Department of Communication and Media Studies Organizes Screening of El Auge del Humano 3
John Cabot University’s Department of Communication and Media Studies organized a screening of El Auge del Humano 3 (The Human Surge 3)by Argentinian filmmaker Eduardo Williams on March 6, 2024. The screening kicked off the department’s Spring 2024 edition of the Digital Delights and Disturbances (DDD) lecture series, which has been dubbed “Decolonize! Digital Delights & Disturbances,” and features a journey through technology with a decolonial and anticolonial gaze, weaving through the intricate narratives of race, gender, and our planet’s wellbeing.
The year’s series is in collaboration with NERO magazine. In addition, all the DDD events from now on will be organized in collaboration with CRITT (Centro Tecnoculture Transnazionali), a new interuniversity center that has been launched in collaboration with The University of Naples “L’Orientale”, Ca’ Foscari University of Venice, and Scuola Normale Superiore in Florence.
The Human Surge 3 explores the younger generation’s climate anxieties through an overstimulating technique fit for the digital age. An experimental and decolonial odyssey that bends the world with a 360-degree camera, the film slips between Sri Lanka, Taiwan, and Peru, blurring the countries into one gloomy jungle where murmurs of Tamil, Mandarin Chinese, and Spanish overlap, melting with eerie ambient sounds.
“This is a film that can be read in many ways. The film is about encounters, about confusion and possibilities, but also about sharing time together, about characters who are not happy with the system and their jobs, and don’t find any other solution but to come together despite the geographic separation or the language barrier, and take off together to fantasy—meant as a possible way of imagining different realities. This is also a film where we start to discover that looking around and connecting with other humans might be a good way to imagine other possibilities,” explained Williams.
Williams used a 360-degree camera because it allowed him to decide the framing of the film during the postproduction process. “This is a very important aspect because it completely changes the moment in which we think the framing of the film. I chose this camera because I wanted to discover what else it would allow me to do, what the possibilities and limits of this machine are,” he said.
Eduardo Williams is an Argentinian filmmaker.

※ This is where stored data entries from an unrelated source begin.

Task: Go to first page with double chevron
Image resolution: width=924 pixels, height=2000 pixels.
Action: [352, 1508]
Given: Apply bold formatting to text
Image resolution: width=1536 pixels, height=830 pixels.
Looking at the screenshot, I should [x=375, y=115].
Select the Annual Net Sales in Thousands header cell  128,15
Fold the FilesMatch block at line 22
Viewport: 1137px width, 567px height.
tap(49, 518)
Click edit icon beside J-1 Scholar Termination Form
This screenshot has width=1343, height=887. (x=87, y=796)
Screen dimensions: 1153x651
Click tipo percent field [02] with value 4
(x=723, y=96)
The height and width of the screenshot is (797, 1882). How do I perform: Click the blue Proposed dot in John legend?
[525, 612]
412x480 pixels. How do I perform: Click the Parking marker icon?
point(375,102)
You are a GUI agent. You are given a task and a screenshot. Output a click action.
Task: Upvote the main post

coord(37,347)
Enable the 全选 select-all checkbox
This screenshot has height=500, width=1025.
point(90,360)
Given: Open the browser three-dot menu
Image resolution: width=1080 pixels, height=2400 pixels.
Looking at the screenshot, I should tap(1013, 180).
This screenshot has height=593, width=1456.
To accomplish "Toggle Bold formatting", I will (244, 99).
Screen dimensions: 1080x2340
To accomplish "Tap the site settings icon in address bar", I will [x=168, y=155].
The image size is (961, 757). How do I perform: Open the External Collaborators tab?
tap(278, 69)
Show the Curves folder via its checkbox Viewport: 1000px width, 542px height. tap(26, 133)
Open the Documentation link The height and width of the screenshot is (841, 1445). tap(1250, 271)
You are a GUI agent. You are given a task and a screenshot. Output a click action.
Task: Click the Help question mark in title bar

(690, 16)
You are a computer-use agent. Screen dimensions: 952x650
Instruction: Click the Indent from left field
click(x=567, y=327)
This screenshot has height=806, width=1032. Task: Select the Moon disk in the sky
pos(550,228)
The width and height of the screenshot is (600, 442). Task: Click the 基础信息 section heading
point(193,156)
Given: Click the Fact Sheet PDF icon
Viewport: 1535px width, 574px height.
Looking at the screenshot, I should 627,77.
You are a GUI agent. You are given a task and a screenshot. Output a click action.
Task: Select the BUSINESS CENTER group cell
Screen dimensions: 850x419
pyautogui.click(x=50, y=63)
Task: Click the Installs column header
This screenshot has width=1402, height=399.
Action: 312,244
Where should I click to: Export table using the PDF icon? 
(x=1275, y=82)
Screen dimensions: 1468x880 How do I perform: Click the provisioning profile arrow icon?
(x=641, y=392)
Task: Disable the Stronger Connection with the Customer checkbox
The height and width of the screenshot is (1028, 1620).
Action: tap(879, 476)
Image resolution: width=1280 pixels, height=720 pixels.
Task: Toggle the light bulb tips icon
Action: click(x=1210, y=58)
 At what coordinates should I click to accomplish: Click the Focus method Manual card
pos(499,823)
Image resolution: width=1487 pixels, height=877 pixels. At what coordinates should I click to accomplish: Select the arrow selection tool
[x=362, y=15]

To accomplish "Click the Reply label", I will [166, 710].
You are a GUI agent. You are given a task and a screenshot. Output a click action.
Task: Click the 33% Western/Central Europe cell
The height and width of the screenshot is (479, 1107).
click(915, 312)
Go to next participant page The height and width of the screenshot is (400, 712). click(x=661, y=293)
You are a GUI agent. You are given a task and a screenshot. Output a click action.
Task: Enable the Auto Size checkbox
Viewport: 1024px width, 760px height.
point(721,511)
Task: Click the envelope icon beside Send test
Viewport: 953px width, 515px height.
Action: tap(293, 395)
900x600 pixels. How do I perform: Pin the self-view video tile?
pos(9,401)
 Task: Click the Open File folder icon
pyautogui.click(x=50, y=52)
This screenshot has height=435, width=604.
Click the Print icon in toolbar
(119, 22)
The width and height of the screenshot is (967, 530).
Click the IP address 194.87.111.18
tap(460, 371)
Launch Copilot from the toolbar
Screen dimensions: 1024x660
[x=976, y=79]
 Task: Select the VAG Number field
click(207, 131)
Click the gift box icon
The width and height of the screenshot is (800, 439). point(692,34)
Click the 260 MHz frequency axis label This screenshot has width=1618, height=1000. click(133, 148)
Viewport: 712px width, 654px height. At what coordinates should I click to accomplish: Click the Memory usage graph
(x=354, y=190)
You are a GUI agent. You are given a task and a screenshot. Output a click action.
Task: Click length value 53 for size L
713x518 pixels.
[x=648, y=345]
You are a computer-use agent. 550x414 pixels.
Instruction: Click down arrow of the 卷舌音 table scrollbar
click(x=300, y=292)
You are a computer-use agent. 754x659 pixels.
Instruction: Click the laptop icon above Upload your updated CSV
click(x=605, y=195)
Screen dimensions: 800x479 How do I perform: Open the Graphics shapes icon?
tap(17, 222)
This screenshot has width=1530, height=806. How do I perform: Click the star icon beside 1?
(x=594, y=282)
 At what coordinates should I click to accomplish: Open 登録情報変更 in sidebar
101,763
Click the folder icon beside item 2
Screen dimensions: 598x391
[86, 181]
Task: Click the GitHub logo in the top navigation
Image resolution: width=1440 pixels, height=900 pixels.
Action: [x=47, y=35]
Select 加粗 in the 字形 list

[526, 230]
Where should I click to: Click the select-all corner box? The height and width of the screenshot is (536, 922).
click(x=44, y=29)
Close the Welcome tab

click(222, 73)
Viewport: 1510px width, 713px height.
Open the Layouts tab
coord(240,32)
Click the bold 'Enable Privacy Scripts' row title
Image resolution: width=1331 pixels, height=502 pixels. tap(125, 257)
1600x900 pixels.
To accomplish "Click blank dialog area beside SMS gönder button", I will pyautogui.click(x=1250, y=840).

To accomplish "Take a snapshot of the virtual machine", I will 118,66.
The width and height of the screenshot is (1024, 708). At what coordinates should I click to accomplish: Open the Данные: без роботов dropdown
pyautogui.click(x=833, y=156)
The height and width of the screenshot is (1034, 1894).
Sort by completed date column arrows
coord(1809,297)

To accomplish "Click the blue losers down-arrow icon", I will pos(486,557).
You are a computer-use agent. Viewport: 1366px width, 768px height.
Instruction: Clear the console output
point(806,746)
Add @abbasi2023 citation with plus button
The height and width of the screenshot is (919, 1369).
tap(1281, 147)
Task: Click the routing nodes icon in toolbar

He first studied at Universidad del Cine in Buenos Aires, and then in Fresnoy, France, under the tutorship of Portuguese director Miguel Gomes. Williams works within an avant-garde/experimental tradition, and his debut feature film, El Auge del Humano, won the Golden Leopard – Filmmakers of the Present at Locarno International Film Festival (2016). El Auge del Humano 3 (2023) is his latest work. His works have been presented at film festivals such as Cannes, Locarno, Toronto, and New York.